**WORK INSTRUCTION:** Restate each entry word for word, leaving nothing out.

++++++++

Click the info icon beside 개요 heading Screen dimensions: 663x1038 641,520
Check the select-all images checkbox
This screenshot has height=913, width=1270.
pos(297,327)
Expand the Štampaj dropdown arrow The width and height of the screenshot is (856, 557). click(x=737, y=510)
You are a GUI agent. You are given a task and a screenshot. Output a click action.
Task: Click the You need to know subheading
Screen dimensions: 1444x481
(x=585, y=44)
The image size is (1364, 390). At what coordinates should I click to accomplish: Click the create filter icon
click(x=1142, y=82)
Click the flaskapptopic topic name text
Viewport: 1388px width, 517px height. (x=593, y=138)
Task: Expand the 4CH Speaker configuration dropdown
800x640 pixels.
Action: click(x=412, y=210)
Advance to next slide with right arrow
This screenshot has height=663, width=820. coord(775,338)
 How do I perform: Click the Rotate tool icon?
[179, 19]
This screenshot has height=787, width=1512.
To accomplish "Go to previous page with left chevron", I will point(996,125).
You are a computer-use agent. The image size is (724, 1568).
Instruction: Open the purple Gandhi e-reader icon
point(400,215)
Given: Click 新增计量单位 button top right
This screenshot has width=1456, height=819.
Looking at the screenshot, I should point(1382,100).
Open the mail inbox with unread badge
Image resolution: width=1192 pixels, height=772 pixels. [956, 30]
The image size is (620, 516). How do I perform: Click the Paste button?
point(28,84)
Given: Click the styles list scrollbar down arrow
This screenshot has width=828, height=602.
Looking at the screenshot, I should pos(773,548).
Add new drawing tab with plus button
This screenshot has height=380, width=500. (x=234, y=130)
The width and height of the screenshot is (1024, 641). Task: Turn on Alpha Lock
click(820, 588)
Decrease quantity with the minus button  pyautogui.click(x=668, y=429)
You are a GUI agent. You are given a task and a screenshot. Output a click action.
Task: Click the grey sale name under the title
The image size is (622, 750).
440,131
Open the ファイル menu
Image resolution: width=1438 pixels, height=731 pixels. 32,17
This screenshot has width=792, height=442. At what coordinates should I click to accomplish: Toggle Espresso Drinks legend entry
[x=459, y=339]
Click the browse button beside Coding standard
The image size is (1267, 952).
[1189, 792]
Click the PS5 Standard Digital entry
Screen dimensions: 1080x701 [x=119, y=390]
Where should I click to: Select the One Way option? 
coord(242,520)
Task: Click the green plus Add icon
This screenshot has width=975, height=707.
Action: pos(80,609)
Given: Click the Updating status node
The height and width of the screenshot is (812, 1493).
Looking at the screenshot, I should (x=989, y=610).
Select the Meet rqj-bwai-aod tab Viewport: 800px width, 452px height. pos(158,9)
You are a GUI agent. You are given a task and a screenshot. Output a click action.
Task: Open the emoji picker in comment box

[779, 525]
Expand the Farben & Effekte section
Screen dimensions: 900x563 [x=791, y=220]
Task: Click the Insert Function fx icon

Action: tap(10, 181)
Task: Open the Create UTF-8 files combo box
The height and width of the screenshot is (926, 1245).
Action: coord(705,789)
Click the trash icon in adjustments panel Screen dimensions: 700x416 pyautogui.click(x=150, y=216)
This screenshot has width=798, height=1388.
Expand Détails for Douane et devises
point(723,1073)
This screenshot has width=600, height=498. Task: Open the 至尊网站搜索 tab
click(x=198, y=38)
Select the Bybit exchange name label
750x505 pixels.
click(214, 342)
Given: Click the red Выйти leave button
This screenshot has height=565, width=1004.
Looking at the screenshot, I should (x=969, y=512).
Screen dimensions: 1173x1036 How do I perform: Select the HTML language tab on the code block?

++++++++

**OUTPUT BELOW:**
Click the info icon beside 개요 heading Screen dimensions: 663x1038 641,520
Check the select-all images checkbox
This screenshot has height=913, width=1270.
pos(297,327)
Expand the Štampaj dropdown arrow The width and height of the screenshot is (856, 557). click(x=737, y=510)
You are a GUI agent. You are given a task and a screenshot. Output a click action.
Task: Click the You need to know subheading
Screen dimensions: 1444x481
(x=585, y=44)
The image size is (1364, 390). At what coordinates should I click to accomplish: Click the create filter icon
click(x=1142, y=82)
Click the flaskapptopic topic name text
Viewport: 1388px width, 517px height. (x=593, y=138)
Task: Expand the 4CH Speaker configuration dropdown
800x640 pixels.
Action: click(x=412, y=210)
Advance to next slide with right arrow
This screenshot has height=663, width=820. coord(775,338)
 How do I perform: Click the Rotate tool icon?
[179, 19]
This screenshot has height=787, width=1512.
To accomplish "Go to previous page with left chevron", I will point(996,125).
You are a computer-use agent. The image size is (724, 1568).
Instruction: Open the purple Gandhi e-reader icon
point(400,215)
Given: Click 新增计量单位 button top right
This screenshot has width=1456, height=819.
Looking at the screenshot, I should point(1382,100).
Open the mail inbox with unread badge
Image resolution: width=1192 pixels, height=772 pixels. [956, 30]
The image size is (620, 516). How do I perform: Click the Paste button?
point(28,84)
Given: Click the styles list scrollbar down arrow
This screenshot has width=828, height=602.
Looking at the screenshot, I should pos(773,548).
Add new drawing tab with plus button
This screenshot has height=380, width=500. (x=234, y=130)
The width and height of the screenshot is (1024, 641). Task: Turn on Alpha Lock
click(820, 588)
Decrease quantity with the minus button  pyautogui.click(x=668, y=429)
You are a GUI agent. You are given a task and a screenshot. Output a click action.
Task: Click the grey sale name under the title
The image size is (622, 750).
440,131
Open the ファイル menu
Image resolution: width=1438 pixels, height=731 pixels. 32,17
This screenshot has width=792, height=442. At what coordinates should I click to accomplish: Toggle Espresso Drinks legend entry
[x=459, y=339]
Click the browse button beside Coding standard
The image size is (1267, 952).
[1189, 792]
Click the PS5 Standard Digital entry
Screen dimensions: 1080x701 [x=119, y=390]
Where should I click to: Select the One Way option? 
coord(242,520)
Task: Click the green plus Add icon
This screenshot has width=975, height=707.
Action: pos(80,609)
Given: Click the Updating status node
The height and width of the screenshot is (812, 1493).
Looking at the screenshot, I should (x=989, y=610).
Select the Meet rqj-bwai-aod tab Viewport: 800px width, 452px height. pos(158,9)
You are a GUI agent. You are given a task and a screenshot. Output a click action.
Task: Open the emoji picker in comment box

[779, 525]
Expand the Farben & Effekte section
Screen dimensions: 900x563 [x=791, y=220]
Task: Click the Insert Function fx icon

Action: tap(10, 181)
Task: Open the Create UTF-8 files combo box
The height and width of the screenshot is (926, 1245).
Action: coord(705,789)
Click the trash icon in adjustments panel Screen dimensions: 700x416 pyautogui.click(x=150, y=216)
This screenshot has width=798, height=1388.
Expand Détails for Douane et devises
point(723,1073)
This screenshot has width=600, height=498. Task: Open the 至尊网站搜索 tab
click(x=198, y=38)
Select the Bybit exchange name label
750x505 pixels.
click(214, 342)
Given: Click the red Выйти leave button
This screenshot has height=565, width=1004.
Looking at the screenshot, I should (x=969, y=512).
Screen dimensions: 1173x1036 How do I perform: Select the HTML language tab on the code block?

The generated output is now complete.